Out There Calendar
Show current month
Customise the Out There Calendar. Show the following event types:
Unedited Broadcast
- Issue #308 (Oct 09) | In Writing
- By: Joseph Stannard | Featuring: Broadcast
- Printable version

Photograph by Eva Vermandel
Read Joseph Stannard's interview transcript (excerpt)
What follows is an excerpt from the combined in-person/email interview between Joseph Stannard and Broadcast which resulted in issue #308's cover feature.
The Wire: Can you take me through each of the six song-based tracks on Witch Cults Of The Radio Age, one by one?

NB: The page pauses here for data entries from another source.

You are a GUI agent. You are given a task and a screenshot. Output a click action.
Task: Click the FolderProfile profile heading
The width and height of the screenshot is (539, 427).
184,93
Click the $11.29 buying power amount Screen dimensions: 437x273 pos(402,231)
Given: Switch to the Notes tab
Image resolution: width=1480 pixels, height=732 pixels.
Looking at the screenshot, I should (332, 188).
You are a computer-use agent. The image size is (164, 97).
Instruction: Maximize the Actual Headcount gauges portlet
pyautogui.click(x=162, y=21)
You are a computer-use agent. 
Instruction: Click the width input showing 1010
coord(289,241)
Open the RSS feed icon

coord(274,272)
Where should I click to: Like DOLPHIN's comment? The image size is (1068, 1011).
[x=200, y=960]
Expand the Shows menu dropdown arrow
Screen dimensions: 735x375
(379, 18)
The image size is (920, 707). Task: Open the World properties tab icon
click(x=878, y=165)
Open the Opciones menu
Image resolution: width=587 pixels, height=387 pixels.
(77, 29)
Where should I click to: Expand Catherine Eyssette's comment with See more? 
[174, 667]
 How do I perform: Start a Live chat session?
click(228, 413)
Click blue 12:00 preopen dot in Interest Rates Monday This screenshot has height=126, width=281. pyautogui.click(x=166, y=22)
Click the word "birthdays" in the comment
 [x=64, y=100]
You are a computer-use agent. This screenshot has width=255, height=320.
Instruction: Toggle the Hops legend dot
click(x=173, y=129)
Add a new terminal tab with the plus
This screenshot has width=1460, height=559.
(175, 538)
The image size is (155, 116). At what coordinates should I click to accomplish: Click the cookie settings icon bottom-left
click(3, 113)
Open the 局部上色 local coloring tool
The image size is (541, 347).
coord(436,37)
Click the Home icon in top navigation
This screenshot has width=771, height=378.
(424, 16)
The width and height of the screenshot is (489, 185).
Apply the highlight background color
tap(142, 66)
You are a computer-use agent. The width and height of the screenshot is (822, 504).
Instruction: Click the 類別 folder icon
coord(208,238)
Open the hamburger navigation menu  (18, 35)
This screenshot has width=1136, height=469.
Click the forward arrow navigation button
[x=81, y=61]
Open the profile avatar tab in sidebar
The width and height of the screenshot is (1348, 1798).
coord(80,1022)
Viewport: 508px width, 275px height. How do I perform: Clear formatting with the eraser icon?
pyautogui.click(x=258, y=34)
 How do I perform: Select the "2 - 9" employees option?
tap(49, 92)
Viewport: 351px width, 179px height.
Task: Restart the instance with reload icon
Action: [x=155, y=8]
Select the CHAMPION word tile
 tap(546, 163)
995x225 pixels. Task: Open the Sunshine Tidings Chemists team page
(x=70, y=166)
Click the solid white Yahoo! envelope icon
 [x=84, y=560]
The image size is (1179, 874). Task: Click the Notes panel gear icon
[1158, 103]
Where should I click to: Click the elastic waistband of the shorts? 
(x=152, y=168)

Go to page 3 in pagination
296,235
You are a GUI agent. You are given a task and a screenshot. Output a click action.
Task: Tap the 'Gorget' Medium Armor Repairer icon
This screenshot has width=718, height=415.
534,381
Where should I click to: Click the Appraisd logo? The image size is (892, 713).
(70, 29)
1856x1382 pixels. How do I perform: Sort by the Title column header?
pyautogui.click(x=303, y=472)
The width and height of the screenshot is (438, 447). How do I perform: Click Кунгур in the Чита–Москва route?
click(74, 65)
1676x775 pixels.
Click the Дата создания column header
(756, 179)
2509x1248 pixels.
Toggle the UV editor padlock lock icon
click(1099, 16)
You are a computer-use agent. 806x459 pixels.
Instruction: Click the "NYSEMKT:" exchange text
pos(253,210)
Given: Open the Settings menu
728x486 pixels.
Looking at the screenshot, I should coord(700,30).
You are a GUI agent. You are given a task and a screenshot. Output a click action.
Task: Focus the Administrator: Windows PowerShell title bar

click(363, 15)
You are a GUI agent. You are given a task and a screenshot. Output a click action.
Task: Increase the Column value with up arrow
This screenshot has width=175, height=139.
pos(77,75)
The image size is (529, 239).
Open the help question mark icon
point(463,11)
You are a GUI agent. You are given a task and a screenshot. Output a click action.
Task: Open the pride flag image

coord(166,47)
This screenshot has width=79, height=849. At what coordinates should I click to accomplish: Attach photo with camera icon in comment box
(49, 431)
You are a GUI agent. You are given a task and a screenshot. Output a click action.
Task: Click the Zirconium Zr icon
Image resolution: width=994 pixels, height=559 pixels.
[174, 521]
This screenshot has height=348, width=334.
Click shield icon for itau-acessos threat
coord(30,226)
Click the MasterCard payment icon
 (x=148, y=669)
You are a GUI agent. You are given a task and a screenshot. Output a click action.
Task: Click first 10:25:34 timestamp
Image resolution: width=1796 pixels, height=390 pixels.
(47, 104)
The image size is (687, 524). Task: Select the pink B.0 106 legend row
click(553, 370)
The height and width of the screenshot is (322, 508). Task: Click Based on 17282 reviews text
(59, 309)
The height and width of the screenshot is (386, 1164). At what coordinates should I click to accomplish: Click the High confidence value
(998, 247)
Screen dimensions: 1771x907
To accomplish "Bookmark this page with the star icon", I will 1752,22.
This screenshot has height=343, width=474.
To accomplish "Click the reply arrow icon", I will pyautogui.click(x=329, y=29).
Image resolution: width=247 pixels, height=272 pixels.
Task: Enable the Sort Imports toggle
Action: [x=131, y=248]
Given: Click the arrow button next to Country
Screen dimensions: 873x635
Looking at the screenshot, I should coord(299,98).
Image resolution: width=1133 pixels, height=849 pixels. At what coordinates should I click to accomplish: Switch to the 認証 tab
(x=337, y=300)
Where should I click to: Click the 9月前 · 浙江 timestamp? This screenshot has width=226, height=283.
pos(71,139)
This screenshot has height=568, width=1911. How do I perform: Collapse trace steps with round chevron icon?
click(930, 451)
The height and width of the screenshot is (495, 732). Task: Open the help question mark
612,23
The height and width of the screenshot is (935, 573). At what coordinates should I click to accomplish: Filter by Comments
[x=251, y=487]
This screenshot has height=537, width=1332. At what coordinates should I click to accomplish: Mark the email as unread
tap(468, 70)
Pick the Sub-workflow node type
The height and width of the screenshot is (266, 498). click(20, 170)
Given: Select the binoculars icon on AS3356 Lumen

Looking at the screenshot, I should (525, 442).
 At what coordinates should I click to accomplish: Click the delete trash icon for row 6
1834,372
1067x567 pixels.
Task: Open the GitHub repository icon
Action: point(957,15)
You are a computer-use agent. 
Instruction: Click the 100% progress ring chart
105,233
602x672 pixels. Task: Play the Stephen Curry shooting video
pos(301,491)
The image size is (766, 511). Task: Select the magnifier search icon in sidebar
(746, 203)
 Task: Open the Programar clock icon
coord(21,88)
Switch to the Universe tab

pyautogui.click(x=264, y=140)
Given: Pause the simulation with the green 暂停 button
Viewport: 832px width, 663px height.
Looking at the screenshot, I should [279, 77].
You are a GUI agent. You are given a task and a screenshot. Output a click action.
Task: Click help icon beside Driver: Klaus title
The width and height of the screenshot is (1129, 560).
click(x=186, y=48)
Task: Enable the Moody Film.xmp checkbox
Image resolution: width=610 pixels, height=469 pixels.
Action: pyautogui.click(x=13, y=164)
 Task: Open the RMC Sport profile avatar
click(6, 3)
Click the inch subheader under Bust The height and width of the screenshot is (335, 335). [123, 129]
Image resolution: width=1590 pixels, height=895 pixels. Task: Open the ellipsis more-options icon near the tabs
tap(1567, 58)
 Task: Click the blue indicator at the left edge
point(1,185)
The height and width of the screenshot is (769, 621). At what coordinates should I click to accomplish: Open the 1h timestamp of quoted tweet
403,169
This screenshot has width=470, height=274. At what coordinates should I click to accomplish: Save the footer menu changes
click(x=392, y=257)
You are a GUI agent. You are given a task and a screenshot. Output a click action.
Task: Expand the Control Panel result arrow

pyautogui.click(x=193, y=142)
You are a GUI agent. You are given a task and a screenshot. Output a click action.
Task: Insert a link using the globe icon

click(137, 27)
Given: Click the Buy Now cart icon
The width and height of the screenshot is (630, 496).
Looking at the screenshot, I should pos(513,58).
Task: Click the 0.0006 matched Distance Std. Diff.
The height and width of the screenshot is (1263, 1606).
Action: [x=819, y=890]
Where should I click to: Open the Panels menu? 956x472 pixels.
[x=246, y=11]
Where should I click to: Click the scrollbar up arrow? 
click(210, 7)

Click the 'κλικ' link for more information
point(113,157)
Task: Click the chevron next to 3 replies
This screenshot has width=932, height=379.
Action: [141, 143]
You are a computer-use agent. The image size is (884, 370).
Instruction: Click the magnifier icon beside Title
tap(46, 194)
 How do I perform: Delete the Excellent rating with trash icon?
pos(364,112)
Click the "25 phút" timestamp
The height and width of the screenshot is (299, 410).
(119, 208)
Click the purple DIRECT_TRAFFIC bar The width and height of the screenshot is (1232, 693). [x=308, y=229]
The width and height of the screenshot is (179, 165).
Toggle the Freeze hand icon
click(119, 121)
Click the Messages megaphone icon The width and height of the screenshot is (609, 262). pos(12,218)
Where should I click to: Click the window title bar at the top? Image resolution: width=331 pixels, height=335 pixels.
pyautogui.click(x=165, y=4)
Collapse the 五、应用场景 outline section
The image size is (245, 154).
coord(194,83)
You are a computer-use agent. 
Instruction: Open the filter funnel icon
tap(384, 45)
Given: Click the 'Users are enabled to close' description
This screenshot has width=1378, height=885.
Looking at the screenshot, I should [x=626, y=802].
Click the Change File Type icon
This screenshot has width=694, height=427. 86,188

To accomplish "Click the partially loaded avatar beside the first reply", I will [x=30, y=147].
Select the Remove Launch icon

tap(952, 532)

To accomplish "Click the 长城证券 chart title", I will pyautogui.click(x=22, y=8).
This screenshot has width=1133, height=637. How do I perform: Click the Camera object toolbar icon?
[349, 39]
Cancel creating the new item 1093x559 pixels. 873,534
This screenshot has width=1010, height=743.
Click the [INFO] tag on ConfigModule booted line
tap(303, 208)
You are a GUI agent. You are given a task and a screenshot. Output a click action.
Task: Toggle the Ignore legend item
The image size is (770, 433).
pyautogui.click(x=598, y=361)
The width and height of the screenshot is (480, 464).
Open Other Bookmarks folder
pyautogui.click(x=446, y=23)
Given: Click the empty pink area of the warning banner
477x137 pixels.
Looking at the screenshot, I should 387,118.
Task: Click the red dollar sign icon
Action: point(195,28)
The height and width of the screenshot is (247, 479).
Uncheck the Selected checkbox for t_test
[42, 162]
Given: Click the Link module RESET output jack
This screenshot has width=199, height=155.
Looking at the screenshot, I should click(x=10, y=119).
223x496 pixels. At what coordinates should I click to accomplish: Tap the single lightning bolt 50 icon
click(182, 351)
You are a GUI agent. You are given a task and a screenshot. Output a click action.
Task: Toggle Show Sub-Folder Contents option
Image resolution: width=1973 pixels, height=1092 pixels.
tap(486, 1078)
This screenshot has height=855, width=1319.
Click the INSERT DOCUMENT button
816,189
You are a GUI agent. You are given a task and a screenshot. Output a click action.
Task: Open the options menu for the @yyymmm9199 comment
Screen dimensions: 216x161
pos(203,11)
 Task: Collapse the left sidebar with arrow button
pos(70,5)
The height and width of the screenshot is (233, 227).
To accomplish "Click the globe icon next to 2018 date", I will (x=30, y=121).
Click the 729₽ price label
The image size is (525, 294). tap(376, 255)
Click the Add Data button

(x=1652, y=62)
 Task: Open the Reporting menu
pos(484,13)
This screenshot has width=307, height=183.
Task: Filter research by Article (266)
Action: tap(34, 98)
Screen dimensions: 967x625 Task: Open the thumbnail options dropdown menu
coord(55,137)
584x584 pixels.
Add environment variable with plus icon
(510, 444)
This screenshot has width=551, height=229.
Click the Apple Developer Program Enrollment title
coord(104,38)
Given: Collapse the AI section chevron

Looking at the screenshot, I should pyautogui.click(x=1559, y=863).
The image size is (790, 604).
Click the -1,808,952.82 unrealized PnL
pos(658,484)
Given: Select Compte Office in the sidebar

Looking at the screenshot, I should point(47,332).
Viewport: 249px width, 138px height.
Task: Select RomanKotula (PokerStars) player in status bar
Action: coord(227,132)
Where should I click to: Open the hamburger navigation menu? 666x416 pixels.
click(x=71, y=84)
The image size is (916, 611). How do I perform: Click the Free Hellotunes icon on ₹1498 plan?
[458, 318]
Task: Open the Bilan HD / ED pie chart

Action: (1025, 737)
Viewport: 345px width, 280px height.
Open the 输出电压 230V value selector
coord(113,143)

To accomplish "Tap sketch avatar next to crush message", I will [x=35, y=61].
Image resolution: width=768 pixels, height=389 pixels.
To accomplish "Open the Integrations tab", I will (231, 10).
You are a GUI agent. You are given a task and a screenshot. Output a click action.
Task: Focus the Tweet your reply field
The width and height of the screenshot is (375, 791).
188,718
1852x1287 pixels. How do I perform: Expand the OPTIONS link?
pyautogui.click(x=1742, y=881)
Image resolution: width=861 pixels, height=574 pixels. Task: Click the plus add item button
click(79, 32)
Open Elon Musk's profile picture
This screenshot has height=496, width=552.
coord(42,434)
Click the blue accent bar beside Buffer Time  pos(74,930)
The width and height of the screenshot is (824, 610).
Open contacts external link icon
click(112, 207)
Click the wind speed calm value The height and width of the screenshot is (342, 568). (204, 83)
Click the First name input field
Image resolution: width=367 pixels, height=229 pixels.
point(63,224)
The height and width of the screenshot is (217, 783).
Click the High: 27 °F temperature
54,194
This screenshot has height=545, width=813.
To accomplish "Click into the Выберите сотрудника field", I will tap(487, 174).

Trish Keenan: “I'd like people to enjoy the album as a Hammer horror dream collage where Broadcast play the role of the guest band at the mansion drug party by night, and a science worshipping Eloi possessed by 3/4 rhythms by day, all headed by the Focus Group leader who lays down sonic laws that break through the corrective systems of timing and keys.”
“The Be Colony”
“Written from the perspective of a mythological harmony group. I like the idea of conjuring up a weird cult of science worship, a kind of modern day Eloi who believe in a united being, the unity of all things. The kind of early philosophy I imagine ancient men and women were in touch with, that innate loop of thinking that regarded the world not as something we are in, but as a place that is present within us. The fuzz guitar makes me think of that C.A. Quintet cave setting and the 3/4 dark and obsessive waltz is kind of a world turning, dawn of a new era feel.”
“I See So I See So”
“I wrote this after a trip to the British Museum. I meant it as a kind of ritual song, how I thought a song for January would go. I wrote an introduction to it in the style of Mort Garson's Zodiac - Cosmic Sounds: "A call to January. Melt in the rise of the inner solar. You are of the world, return to yourself. A new beginning is a light within."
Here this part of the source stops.